-- Information supplied follows --

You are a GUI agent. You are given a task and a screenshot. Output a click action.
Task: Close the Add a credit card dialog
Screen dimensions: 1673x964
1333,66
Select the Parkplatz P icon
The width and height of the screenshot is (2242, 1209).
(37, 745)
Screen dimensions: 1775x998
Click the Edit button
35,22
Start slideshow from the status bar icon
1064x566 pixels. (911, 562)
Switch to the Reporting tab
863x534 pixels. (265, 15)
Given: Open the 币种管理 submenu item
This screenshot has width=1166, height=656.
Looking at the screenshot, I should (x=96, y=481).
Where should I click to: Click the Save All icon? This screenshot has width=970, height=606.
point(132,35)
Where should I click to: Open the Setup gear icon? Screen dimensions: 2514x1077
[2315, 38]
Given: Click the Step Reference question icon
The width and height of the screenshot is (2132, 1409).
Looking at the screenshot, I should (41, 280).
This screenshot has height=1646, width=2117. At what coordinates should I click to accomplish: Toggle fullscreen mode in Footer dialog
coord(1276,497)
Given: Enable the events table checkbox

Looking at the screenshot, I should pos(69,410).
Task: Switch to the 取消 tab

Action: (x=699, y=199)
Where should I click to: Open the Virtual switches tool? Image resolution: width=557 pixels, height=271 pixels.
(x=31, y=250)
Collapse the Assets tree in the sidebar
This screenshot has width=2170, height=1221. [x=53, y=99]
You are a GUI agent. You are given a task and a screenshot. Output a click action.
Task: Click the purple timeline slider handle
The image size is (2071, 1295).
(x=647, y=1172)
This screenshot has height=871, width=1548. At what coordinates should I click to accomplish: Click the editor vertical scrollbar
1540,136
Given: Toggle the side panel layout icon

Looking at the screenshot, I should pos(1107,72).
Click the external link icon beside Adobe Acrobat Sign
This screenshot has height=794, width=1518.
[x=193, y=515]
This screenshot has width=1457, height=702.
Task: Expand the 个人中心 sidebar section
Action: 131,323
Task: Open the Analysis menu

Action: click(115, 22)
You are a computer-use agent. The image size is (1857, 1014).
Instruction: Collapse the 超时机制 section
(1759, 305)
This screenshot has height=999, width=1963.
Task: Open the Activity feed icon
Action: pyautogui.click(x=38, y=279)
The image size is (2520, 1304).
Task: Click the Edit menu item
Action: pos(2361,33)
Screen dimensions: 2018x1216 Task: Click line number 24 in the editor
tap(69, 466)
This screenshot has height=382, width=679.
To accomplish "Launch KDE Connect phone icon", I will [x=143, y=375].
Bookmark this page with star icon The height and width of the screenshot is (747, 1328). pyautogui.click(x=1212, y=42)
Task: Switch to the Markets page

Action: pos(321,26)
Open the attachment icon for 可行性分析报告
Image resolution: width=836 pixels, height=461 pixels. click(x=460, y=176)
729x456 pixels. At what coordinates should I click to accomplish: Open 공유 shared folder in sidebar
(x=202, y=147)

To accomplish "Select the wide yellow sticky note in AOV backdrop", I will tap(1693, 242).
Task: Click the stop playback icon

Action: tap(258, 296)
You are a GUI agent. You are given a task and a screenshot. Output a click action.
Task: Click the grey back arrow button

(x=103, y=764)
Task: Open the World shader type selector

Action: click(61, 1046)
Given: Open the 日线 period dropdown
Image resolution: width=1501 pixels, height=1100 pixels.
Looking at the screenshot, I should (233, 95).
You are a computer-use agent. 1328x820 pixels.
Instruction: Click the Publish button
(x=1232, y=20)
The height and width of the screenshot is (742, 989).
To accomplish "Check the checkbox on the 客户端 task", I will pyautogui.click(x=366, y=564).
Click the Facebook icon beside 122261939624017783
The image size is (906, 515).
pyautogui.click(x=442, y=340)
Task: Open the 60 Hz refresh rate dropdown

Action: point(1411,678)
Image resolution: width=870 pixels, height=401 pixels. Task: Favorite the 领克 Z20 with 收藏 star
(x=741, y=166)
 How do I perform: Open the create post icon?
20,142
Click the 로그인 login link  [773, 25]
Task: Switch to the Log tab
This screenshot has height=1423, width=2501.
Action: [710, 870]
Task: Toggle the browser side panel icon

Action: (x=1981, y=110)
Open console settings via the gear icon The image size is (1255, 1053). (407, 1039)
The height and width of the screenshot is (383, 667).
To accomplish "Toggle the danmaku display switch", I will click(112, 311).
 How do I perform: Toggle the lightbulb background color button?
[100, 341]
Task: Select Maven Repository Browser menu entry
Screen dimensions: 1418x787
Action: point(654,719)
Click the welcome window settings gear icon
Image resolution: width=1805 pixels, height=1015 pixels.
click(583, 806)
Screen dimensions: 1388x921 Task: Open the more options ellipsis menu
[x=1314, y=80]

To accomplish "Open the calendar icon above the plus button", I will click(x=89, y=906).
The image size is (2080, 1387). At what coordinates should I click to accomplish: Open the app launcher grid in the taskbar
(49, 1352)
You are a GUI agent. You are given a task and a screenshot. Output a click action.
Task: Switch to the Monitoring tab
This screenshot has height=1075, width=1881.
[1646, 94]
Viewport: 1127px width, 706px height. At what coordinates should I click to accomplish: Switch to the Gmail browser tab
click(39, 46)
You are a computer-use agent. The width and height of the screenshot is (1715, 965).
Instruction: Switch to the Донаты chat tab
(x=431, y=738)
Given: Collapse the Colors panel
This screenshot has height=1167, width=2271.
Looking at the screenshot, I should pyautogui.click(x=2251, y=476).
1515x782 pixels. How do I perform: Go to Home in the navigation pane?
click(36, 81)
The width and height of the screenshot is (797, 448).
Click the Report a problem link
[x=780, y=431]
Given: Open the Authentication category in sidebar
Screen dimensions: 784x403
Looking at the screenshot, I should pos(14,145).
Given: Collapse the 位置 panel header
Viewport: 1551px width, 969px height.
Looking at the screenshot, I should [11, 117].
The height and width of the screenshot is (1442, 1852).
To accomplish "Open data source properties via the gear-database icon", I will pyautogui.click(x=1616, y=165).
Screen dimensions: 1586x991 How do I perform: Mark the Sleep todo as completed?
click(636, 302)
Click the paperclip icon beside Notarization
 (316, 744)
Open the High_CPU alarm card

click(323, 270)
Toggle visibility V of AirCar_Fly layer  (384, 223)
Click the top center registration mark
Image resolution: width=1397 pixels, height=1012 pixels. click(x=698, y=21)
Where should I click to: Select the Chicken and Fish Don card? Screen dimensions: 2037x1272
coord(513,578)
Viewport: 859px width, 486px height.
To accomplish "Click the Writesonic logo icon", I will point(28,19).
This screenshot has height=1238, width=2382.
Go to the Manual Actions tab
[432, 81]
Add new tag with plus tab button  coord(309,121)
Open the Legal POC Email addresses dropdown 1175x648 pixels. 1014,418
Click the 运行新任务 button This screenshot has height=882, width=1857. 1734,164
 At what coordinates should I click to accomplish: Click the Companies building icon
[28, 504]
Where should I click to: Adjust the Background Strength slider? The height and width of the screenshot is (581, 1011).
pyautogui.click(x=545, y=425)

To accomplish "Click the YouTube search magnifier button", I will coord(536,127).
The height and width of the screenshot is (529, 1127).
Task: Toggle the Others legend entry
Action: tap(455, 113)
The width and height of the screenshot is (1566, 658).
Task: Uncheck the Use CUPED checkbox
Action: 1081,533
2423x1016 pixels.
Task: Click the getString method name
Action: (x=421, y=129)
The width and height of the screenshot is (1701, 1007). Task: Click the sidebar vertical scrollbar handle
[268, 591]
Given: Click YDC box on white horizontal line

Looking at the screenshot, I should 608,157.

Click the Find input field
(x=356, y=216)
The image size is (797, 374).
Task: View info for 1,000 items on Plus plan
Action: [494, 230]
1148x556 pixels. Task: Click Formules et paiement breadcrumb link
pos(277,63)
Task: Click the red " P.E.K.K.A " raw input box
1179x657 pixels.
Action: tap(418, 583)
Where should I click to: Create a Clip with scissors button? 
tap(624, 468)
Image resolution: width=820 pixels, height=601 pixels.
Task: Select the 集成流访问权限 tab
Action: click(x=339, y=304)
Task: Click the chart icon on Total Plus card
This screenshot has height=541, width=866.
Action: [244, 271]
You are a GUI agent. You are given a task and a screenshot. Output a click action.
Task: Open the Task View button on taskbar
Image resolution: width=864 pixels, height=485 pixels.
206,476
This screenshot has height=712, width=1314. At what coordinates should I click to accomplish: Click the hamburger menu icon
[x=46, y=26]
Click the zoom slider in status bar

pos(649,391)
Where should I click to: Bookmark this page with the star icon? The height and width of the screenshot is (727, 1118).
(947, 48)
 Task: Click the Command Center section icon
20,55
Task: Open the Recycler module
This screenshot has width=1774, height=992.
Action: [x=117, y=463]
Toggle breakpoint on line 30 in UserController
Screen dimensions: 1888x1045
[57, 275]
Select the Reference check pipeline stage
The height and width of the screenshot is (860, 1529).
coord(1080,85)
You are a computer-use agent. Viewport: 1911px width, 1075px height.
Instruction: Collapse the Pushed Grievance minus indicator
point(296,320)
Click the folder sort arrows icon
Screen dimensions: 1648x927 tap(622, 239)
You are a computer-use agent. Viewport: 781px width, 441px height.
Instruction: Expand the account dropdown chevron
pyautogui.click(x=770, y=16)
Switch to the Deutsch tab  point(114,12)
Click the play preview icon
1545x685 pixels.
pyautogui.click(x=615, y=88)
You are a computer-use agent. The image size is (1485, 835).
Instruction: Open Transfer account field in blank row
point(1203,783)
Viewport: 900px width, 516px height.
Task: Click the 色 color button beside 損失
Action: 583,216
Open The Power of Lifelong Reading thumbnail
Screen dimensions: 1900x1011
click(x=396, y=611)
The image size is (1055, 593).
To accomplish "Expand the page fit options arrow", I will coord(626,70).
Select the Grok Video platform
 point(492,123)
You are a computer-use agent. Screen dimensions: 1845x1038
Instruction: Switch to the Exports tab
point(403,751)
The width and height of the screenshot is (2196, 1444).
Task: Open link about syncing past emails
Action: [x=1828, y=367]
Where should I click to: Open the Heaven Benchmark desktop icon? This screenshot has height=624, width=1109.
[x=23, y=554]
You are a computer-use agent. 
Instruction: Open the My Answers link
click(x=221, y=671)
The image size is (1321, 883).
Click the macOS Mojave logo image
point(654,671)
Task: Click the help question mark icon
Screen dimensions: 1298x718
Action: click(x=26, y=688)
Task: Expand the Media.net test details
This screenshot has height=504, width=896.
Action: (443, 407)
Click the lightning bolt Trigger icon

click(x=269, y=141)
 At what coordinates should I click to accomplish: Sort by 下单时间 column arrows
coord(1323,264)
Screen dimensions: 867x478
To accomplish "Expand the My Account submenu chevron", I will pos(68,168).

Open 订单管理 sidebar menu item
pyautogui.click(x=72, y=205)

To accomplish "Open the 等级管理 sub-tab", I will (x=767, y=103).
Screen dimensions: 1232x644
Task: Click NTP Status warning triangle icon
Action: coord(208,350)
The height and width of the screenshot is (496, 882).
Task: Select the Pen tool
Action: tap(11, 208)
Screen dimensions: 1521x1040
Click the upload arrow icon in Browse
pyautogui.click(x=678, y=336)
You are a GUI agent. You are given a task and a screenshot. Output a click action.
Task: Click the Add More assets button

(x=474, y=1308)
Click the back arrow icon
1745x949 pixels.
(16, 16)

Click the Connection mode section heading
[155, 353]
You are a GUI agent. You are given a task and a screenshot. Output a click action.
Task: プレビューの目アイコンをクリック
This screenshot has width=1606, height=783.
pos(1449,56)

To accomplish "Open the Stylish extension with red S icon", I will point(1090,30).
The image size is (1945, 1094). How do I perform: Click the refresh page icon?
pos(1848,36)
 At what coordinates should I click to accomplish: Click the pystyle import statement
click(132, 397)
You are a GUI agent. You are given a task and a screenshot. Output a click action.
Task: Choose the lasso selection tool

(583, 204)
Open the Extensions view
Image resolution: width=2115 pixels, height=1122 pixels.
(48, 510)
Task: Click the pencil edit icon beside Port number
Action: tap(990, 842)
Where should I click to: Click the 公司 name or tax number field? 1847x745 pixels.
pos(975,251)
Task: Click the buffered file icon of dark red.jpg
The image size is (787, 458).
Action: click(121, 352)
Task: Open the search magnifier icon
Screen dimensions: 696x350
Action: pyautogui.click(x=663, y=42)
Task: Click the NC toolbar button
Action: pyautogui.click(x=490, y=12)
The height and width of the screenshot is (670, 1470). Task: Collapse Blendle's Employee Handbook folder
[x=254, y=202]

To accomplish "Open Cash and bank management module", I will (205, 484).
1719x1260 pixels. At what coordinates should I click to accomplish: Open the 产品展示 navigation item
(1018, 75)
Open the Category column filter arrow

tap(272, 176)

-- Information supplied concluded --

== Work item ==
Lines from the entries that contain the string "module" must be found and copied.

== Problem solution ==
Task: Open the Recycler module
To accomplish "Open Cash and bank management module", I will (205, 484).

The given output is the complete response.